# TASK DETAILS
In the entries below, find each line with the word "badge" and pull it out.

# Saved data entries
········

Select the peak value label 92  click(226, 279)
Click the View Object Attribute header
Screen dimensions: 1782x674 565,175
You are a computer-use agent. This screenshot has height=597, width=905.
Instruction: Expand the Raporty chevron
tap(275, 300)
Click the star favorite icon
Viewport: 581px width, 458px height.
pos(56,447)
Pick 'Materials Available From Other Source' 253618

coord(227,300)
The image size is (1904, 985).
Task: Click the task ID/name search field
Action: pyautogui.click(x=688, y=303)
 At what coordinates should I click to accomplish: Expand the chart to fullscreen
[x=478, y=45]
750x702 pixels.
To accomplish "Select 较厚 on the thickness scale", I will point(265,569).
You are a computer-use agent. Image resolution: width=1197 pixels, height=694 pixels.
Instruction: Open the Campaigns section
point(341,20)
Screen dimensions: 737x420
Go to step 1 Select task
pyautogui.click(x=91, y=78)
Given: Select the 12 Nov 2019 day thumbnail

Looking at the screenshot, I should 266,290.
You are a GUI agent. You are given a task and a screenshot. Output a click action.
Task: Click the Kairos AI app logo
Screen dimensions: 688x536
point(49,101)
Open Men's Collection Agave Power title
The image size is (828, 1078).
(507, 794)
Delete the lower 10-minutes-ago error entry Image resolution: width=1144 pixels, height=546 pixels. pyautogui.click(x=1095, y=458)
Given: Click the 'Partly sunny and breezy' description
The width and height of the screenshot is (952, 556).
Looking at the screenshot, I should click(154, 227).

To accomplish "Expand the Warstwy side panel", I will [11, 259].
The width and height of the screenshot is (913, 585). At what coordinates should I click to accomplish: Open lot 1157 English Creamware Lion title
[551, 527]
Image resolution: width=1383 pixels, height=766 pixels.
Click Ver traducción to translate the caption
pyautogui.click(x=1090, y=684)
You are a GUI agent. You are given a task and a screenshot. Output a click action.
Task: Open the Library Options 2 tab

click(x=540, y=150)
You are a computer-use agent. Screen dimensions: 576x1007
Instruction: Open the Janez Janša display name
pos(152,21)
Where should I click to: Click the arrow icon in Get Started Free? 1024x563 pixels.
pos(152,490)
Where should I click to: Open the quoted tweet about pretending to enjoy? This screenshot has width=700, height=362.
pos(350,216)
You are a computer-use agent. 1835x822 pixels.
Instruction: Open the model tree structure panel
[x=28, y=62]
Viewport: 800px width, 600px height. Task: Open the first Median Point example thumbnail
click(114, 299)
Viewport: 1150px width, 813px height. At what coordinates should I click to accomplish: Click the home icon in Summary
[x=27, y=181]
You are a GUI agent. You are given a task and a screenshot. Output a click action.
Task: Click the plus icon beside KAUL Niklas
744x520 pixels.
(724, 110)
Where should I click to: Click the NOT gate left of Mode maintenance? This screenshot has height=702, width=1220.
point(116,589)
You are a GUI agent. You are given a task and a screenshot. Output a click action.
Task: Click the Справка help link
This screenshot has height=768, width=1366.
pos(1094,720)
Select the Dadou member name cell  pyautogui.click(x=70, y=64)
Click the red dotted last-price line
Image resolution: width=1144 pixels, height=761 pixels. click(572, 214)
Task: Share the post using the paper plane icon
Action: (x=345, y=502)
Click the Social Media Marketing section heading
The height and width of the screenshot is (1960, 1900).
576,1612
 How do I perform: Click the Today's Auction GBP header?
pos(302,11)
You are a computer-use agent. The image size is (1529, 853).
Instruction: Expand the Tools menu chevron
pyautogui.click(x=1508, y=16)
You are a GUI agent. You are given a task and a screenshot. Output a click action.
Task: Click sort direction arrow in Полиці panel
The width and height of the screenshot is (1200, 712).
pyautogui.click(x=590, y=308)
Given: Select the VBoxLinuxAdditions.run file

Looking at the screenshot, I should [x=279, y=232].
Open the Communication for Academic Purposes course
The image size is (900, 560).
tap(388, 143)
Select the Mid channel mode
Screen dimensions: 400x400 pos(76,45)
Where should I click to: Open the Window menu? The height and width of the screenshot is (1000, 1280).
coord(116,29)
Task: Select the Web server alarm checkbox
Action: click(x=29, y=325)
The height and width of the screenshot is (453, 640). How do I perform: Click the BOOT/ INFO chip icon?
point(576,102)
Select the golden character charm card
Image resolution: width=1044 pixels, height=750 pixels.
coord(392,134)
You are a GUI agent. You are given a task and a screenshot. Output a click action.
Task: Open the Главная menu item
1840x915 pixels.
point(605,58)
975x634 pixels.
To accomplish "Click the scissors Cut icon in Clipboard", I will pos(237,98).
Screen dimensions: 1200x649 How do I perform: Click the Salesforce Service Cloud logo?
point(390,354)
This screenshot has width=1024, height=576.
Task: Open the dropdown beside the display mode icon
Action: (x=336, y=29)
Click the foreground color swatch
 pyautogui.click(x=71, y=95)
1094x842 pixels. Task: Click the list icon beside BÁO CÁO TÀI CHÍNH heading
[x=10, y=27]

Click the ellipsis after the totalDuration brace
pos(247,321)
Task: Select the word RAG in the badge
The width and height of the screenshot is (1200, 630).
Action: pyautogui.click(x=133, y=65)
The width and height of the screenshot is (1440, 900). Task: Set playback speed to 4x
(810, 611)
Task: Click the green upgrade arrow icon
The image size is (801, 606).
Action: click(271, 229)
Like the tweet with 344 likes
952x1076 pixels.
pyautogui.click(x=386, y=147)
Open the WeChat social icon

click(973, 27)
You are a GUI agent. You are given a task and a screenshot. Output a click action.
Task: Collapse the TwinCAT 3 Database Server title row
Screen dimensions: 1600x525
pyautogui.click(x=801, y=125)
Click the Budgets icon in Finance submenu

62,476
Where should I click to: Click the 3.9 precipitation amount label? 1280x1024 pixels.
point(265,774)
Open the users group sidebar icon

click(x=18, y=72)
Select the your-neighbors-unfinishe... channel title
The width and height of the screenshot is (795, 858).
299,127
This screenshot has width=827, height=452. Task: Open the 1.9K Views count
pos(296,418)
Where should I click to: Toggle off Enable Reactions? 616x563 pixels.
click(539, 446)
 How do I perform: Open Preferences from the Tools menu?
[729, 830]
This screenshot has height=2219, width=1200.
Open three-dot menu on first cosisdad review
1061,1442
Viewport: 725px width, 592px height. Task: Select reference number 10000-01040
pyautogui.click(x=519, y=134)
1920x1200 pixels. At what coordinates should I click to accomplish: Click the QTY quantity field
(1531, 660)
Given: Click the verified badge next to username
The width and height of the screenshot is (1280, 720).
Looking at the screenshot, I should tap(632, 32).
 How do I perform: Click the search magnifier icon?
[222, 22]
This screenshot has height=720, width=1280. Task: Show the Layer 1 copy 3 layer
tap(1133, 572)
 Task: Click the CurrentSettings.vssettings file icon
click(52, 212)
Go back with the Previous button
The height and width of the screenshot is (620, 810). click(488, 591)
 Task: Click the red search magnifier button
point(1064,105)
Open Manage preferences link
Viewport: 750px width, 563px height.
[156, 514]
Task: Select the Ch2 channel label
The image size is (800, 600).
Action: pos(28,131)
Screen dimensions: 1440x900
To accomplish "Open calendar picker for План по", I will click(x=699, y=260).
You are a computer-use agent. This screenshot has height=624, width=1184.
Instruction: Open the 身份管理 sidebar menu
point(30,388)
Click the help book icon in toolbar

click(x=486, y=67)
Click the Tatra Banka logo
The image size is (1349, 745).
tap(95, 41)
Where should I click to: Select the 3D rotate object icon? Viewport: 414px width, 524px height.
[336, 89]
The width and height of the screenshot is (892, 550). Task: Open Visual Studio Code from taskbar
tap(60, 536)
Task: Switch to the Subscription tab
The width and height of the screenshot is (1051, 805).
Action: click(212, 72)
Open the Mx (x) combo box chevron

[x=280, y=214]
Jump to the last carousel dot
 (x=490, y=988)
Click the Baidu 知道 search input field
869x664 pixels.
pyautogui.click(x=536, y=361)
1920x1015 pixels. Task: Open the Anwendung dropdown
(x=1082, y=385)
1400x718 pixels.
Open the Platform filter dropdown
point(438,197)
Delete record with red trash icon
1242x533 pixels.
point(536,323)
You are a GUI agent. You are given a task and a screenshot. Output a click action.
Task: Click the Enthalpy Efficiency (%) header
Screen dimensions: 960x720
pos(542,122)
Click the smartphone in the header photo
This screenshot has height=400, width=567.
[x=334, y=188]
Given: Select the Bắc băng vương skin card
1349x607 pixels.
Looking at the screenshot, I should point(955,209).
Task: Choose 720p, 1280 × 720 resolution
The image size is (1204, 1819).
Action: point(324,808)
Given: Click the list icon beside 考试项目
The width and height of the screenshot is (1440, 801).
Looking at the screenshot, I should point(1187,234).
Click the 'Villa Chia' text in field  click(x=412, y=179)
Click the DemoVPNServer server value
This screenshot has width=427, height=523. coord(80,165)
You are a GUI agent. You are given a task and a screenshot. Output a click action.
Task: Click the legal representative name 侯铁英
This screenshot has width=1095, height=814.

········

# EXPECTED OUTPUT
Task: Select the word RAG in the badge
Given: Click the verified badge next to username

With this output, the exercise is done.